How to complete this task: Set down the stretch of the records from the line containing "This screenshot has height=322, width=439." through the end of the records, reproducing each line without alteration.

Information supplied:
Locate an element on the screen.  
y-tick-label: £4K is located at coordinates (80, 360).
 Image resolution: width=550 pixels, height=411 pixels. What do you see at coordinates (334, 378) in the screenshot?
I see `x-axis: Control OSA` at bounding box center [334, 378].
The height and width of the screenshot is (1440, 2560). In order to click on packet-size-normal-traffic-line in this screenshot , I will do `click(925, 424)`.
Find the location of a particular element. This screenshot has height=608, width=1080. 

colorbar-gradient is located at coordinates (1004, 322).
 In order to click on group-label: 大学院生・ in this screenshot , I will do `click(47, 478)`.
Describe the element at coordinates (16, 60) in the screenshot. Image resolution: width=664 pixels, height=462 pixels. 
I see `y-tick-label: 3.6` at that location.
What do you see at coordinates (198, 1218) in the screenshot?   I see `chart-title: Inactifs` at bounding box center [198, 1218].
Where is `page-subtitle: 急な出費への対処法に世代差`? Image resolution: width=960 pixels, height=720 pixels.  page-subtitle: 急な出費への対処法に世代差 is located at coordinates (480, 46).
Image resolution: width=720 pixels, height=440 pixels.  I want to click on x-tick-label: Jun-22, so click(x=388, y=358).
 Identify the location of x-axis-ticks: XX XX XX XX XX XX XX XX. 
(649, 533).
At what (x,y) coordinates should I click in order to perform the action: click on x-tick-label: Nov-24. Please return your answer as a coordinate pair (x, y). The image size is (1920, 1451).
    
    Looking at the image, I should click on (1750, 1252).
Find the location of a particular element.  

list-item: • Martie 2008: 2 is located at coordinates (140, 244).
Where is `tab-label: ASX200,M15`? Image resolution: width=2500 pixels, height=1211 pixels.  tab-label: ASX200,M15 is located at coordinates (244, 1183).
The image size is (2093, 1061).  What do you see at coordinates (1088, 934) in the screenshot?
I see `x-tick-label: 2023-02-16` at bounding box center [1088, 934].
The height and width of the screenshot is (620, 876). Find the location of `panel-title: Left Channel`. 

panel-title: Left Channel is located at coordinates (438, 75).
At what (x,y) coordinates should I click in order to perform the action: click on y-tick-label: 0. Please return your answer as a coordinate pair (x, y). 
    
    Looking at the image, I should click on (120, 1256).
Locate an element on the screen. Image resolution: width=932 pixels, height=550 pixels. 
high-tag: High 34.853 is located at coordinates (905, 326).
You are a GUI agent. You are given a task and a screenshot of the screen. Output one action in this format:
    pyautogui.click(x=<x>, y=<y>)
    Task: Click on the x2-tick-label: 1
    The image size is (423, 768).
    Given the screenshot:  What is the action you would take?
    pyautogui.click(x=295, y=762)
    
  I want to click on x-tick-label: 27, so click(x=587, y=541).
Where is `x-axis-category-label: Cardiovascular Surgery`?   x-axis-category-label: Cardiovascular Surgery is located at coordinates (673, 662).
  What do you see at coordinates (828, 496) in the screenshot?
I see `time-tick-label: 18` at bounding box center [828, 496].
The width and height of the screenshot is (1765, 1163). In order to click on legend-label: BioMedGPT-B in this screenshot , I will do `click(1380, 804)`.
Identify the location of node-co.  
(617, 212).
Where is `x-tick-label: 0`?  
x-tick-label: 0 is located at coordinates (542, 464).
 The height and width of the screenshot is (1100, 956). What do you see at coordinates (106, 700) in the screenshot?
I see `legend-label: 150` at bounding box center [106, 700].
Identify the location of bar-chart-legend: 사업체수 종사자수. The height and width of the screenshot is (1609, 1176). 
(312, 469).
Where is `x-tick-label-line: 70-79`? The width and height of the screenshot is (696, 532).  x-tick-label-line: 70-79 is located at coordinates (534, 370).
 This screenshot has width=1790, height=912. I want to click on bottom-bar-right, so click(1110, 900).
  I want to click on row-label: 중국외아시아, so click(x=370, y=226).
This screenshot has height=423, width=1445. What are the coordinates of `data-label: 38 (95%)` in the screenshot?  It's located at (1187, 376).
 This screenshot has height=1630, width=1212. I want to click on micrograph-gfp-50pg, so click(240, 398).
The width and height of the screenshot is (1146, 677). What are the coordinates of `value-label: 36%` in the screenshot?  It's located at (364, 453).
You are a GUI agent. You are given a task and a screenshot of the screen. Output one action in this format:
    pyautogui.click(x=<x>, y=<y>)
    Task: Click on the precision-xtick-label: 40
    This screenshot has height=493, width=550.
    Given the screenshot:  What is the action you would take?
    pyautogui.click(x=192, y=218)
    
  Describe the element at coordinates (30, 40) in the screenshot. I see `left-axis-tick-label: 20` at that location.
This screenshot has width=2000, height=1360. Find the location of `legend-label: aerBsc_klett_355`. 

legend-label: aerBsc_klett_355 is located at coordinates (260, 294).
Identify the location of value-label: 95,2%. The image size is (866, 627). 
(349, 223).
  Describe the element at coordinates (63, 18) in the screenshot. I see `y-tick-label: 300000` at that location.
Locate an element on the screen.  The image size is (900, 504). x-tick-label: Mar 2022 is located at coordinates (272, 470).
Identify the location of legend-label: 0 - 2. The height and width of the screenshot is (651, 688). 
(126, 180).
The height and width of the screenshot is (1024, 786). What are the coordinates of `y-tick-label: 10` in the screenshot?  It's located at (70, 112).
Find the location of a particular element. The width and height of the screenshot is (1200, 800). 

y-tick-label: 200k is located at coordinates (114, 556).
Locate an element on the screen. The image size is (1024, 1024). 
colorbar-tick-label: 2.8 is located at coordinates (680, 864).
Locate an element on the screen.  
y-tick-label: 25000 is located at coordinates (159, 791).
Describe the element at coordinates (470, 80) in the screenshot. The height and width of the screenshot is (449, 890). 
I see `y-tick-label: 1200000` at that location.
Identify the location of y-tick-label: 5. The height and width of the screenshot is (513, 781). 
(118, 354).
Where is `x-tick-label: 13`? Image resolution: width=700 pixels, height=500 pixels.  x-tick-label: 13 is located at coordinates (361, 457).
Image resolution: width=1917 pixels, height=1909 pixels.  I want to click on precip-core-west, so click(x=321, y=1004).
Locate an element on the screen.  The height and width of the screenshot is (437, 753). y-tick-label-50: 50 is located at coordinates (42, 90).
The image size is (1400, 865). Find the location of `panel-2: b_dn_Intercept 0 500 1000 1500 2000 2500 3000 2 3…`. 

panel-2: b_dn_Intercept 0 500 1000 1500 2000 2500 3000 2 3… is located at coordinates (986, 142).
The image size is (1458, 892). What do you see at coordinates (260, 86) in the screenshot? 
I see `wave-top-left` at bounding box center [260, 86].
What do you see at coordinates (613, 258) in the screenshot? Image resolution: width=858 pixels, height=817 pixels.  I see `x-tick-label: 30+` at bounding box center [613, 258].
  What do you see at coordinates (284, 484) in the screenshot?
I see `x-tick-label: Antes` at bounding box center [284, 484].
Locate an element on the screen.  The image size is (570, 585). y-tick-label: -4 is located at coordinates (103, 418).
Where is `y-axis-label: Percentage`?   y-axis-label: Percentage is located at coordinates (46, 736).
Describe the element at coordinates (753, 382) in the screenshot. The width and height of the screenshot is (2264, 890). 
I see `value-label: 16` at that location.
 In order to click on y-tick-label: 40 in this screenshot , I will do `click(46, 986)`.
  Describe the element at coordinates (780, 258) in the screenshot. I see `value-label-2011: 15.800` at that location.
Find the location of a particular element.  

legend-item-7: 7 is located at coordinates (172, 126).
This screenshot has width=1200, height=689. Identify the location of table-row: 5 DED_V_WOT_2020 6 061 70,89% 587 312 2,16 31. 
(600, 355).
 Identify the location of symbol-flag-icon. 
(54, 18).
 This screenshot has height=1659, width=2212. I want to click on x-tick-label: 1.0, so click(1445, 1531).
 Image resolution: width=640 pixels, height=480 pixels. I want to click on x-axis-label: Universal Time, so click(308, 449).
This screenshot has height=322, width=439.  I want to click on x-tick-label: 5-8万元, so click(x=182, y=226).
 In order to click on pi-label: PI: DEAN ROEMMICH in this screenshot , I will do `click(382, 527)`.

Solution for this problem:
This screenshot has height=322, width=439.  I want to click on x-tick-label: 5-8万元, so click(x=182, y=226).
 In order to click on pi-label: PI: DEAN ROEMMICH in this screenshot , I will do `click(382, 527)`.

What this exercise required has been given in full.